José Gerardo González Prieto: del internado a la Alta Guajira, la historia de quien regresó para servir
José Gerardo González Prieto nació en Nazareth hace más de cuatro décadas y trabajó 15 años en Cerrejón después de estudiar en el Sena. Dejó la estabilidad laboral para regresar a su territorio como secretario de Turismo, Cultura y Deporte en Uribia. Su gestión ha incluido la revitalización del Festival de la Cultura Wayuú y la apertura de espacios para otros gestores culturales de la región.
En la Alta Guajira, donde el viento trae historias olvidadas y la tierra marca identidades profundas, hay nombres que se mencionan con respeto. Uno de esos es el de José Gerardo González Prieto, nacido el 10 de septiembre de 1981 en Nazareth, hijo del eirruku Pausayuu proveniente de la Serranía de La Macuira. Su madre, Luz Marima Prieto, fue docente; su padre, José Ángel Girnú, pastor y comerciante. De esa combinación creció alguien que aprendió que la educación abre caminos y el trabajo expresa dignidad.
Como tantos niños de esa región, José Gerardo pasó por los internados indígenas dirigidos por los Terciarios Capuchinos. Nazareth primero, Aremasain después. Esos espacios no fueron solo aulas, sino territorios donde aprendió que en contextos difíciles, los sueños se construyen día a día con decisiones concretas. Luego estudió Mecánica de Equipos de Minería en el Sena. Sus notas en las pruebas Icfes le abrieron las puertas de Cerrejón, donde pasaría los siguientes 15 años trabajando en carbón, vía férrea, mantenimiento y logística. En paralelo completó su formación como ingeniero de sistemas. En esa etapa logró lo que muchos aspiran: estabilidad económica, vivienda, bienestar para su familia.
Pero algo cambió en él. En medio de esa solidez laboral surgió una pregunta incómoda: ¿para qué servía lo aprendido si no lo llevaba de regreso a su territorio? La respuesta no fue fácil.

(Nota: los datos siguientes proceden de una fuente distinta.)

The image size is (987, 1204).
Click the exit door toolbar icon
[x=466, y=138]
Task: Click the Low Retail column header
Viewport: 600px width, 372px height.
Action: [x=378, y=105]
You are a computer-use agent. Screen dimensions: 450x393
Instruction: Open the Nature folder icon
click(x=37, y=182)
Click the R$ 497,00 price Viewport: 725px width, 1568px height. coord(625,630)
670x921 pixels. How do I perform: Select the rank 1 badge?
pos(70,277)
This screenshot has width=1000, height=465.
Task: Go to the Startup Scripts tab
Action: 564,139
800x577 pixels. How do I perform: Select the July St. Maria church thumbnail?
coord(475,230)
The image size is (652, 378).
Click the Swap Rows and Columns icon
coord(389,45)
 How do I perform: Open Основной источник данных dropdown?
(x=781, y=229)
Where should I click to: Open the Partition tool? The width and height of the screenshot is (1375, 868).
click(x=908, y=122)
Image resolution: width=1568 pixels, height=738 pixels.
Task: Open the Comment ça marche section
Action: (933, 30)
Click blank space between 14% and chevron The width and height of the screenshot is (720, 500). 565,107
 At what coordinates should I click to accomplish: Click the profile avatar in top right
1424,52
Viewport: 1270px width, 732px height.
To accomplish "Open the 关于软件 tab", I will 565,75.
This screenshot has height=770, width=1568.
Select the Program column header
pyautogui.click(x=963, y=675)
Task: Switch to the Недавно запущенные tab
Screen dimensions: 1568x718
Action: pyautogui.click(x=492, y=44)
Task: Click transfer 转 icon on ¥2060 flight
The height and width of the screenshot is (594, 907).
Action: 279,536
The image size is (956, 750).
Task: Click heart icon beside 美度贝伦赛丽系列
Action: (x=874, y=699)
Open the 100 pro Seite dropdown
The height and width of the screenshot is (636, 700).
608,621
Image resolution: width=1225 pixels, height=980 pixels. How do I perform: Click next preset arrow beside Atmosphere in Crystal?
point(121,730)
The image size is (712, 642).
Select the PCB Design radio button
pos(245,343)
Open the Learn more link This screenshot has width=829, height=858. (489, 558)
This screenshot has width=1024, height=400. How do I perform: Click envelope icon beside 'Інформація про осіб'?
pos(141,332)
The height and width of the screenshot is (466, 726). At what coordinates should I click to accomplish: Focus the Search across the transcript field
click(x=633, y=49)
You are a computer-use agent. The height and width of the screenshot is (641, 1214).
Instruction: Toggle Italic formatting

Renunció a la certeza de Cerrejón para meterse en el servicio público, no como quien busca poder, sino como quien se siente deudor con su gente y con la Alta Guajira que lo formó.
Hoy como secretario de Turismo, Cultura y Deporte del municipio de Uribia, en una administración liderada por Jaime Buitrago, José Gerardo ha entendido que dirigir la cultura no es simplemente organizar eventos. Es reconocer, fortalecer y proyectar una identidad que sigue viva. Uno de sus logros más visibles ha sido la revitalización del Festival de la Cultura Wayuú, evento que no solo celebra tradiciones sino que reafirma la existencia cultural de un pueblo. Pero ese resultado no es solo suyo: ha sabido posicionarse como facilitador, como puente entre lo institucional y los cultores del territorio.
Lo que más marca su gestión no es lo que ha logrado administrativamente, sino la forma en que lo ha hecho. Ha abierto puertas para otros gestores culturales, se ha mantenido como un interlocutor disponible. En un contexto donde muchos sienten la institucionalidad lejana, José Gerardo ha construido cercanía. Como esposo y padre de dos niñas, también sabe que en su familia está el equilibrio y la razón de su esfuerzo.
José Gerardo representa a una generación de wayuú de la Alta Guajira que decidió formarse, regresar y aportar, a pesar de las limitaciones históricas: falta de vías, acceso desigual a oportunidades. Su historia no es de un personaje excepcional, sino de alguien que entendió que el verdadero impacto no está en el cargo que ocupas hoy, sino en las relaciones que construyes y el sentido con el que siembras en la gente.